Since the invention of Xerography (which means "dry writing" in Greek) by C. Carlson in 1938, new facilities utilizing this technique such as Xerox copier, laser printer and optical printer have provided inexpensive, convenient and fast services of copying documents and played important roles in office automation.
The focus of the Xerography technique resides in the photoreceptor which is an optical element electrically insulative before exposure under light and becomes electrically conductive after exposure. The Xerographic process comprises mainly five steps, namely, (1) charging, (2) photodischarging, (3) image transfer, (4) development and (5) cleaning. In order to obtain printed images of high quality, the photoreceptor must have high charge acceptance, low dark conductivity and fast photoconductivity (i.e., high sensitivity).

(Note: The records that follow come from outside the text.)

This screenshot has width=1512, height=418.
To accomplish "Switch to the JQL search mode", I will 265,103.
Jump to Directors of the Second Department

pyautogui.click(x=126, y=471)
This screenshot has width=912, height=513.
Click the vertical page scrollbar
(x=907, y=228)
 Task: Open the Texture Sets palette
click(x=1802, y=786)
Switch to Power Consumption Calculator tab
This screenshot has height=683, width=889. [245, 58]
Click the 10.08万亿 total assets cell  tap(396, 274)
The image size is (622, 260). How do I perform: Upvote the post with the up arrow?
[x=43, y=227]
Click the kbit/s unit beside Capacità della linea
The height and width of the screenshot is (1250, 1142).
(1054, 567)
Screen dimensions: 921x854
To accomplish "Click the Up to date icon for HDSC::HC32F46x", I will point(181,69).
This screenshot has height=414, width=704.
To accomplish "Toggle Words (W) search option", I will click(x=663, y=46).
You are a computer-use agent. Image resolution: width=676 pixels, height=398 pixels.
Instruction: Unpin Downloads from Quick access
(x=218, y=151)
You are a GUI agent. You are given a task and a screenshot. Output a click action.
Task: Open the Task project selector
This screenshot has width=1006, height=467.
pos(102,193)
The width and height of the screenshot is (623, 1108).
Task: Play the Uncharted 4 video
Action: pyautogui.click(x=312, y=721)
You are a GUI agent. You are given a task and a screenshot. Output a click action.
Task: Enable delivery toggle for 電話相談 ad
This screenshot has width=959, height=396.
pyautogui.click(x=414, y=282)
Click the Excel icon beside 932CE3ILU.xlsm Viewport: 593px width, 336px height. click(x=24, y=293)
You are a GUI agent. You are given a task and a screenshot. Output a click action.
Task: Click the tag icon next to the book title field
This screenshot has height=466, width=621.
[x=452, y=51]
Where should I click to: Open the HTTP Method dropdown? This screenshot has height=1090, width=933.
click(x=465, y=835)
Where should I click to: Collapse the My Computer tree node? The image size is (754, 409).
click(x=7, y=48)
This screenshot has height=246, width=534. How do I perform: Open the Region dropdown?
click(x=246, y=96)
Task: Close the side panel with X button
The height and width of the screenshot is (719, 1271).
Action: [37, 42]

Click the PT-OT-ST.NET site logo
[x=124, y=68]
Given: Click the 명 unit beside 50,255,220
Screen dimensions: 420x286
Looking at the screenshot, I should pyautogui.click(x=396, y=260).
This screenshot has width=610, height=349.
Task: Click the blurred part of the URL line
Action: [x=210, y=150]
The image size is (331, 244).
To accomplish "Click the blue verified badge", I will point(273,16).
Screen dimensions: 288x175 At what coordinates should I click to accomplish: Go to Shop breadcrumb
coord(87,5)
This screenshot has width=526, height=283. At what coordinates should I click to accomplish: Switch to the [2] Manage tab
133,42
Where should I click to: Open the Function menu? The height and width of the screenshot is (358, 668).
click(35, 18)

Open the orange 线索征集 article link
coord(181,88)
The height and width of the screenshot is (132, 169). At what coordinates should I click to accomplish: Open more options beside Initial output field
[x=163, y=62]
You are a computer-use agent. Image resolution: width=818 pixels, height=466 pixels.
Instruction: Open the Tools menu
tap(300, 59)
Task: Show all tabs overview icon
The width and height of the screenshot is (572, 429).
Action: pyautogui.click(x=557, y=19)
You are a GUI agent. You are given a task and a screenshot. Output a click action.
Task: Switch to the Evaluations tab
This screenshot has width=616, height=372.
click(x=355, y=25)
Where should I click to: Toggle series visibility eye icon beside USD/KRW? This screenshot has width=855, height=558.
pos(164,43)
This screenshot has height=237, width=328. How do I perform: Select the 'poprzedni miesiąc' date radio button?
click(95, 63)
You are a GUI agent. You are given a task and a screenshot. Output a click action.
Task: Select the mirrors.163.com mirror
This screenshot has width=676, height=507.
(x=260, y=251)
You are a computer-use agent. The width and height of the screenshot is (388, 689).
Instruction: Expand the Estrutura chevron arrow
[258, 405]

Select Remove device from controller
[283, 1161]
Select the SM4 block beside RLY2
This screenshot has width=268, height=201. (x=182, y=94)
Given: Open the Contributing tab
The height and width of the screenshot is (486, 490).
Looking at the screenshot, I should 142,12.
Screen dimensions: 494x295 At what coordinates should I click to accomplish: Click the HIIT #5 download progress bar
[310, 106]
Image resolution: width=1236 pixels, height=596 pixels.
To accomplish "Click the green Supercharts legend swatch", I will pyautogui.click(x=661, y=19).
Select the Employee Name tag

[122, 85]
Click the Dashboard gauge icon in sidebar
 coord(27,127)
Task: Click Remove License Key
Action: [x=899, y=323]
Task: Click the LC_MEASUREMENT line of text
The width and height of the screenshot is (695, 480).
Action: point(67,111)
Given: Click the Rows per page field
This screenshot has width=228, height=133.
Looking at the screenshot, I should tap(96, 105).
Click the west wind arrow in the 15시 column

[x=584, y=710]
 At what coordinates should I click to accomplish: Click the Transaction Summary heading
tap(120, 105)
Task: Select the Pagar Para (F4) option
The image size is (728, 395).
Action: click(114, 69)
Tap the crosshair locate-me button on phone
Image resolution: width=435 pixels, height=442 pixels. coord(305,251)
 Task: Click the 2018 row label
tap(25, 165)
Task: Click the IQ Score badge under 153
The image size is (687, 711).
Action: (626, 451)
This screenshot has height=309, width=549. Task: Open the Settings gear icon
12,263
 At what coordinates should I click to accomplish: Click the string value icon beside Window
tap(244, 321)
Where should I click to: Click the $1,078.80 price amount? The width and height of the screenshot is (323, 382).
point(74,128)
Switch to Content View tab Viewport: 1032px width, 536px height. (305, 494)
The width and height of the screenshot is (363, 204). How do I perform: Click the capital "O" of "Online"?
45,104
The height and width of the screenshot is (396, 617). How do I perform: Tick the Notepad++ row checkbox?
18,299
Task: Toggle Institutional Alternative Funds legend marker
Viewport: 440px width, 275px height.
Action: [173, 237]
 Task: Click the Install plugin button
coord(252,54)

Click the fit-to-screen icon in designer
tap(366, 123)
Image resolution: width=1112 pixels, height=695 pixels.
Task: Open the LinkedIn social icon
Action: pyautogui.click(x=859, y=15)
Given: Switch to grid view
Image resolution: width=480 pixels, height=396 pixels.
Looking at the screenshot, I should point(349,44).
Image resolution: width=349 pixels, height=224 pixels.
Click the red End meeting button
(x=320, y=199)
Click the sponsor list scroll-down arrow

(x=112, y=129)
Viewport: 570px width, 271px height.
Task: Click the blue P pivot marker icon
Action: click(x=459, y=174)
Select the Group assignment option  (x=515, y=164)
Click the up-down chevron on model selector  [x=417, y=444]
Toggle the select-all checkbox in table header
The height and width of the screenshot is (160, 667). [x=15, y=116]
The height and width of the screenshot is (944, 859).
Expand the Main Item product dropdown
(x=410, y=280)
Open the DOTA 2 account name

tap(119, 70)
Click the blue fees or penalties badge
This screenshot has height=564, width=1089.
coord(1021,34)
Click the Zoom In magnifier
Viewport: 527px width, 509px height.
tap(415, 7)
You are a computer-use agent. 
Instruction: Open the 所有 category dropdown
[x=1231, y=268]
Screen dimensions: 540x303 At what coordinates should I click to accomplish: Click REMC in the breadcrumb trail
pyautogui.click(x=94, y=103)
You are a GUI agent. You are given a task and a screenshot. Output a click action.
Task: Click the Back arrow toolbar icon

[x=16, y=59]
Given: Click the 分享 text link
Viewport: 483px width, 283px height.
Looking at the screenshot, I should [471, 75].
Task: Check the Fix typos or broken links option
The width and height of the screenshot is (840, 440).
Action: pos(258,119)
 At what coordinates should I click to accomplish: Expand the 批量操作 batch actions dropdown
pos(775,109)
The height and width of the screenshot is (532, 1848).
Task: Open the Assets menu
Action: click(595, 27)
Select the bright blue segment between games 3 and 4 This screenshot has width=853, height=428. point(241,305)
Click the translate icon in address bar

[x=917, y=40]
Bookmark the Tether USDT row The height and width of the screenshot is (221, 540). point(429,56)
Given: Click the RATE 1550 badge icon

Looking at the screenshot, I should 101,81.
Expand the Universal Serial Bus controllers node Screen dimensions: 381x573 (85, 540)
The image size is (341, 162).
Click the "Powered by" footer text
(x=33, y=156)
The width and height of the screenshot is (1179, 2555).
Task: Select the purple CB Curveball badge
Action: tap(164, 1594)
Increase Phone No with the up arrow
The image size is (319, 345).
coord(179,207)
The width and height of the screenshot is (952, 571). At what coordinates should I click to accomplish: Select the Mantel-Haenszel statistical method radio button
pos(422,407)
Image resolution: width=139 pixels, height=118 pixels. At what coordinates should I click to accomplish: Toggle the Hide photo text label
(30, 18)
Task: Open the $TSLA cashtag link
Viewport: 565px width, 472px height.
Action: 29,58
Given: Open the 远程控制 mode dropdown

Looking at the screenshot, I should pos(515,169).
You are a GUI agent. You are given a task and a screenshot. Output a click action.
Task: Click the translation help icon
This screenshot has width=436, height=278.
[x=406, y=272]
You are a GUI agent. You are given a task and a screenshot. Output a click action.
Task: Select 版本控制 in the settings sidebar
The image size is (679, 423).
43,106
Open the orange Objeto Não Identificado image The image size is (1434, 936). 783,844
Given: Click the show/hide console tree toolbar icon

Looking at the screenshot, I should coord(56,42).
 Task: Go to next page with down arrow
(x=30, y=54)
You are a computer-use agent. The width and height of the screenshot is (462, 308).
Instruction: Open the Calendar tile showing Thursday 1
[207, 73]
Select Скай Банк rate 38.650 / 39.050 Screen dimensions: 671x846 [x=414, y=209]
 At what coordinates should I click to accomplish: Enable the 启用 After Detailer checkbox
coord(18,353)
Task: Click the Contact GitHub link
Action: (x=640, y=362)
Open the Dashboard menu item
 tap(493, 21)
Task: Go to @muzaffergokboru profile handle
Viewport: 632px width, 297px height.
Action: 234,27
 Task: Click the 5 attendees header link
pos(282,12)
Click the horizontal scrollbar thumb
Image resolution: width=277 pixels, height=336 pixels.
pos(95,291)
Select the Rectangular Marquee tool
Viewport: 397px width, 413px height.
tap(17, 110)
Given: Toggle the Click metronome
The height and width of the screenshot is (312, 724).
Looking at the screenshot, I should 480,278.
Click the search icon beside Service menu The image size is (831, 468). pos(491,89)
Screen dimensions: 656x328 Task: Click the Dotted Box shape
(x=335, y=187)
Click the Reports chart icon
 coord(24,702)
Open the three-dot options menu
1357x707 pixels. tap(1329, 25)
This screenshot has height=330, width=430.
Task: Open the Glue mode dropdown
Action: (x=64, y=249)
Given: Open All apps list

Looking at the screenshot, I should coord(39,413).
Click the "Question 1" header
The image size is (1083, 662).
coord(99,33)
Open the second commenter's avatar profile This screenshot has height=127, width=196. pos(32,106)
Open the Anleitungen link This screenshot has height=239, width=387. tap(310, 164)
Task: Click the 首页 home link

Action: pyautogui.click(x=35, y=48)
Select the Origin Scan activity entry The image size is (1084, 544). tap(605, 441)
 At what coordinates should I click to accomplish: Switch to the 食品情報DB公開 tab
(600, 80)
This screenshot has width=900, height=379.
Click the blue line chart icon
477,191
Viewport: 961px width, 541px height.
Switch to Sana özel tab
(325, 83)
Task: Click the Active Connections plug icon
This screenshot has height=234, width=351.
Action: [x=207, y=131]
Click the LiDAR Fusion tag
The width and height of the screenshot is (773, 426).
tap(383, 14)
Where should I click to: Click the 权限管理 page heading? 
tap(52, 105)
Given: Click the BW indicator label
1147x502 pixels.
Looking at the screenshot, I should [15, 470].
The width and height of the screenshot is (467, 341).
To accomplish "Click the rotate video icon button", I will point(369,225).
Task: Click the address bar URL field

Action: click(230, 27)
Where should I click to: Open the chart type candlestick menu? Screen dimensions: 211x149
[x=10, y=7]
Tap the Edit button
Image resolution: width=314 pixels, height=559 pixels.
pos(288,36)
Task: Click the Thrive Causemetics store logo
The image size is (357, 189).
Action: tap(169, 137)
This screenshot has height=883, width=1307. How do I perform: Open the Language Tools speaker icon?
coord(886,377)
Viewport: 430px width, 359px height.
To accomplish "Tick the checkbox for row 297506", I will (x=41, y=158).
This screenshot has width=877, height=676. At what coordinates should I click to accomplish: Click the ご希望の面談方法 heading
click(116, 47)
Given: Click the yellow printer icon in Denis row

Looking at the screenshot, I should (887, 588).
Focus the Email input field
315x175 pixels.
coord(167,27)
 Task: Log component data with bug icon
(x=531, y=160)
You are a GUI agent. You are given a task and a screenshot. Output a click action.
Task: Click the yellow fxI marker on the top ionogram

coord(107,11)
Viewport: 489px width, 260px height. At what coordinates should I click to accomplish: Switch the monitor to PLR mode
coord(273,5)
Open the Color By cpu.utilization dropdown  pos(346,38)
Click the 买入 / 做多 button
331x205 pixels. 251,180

Photoreceptors can be classified as inorganic or organic. Due to the advantages of low production cost, non-toxicity and high flexibility, organic photoreceptors (OPC) have replaced inorganic photoreceptors and come into prominence in commercialized photoreceptors.
The structure of photoreceptors may be classified as (1) mono layer type, (2) functionally separated laminated type, and (3) microcrystalline distribution type. The functionally separated laminated layer type is the most preferred because it contains separated charge generation layer (CGL) and charge transport layer (CTL) and thus is highly flexible in the selection of materials for each layer. The characteristics and requirements may be adjusted as desired independently in CGL or CTL. This type of photoreceptors are predominant among the present photoreceptors.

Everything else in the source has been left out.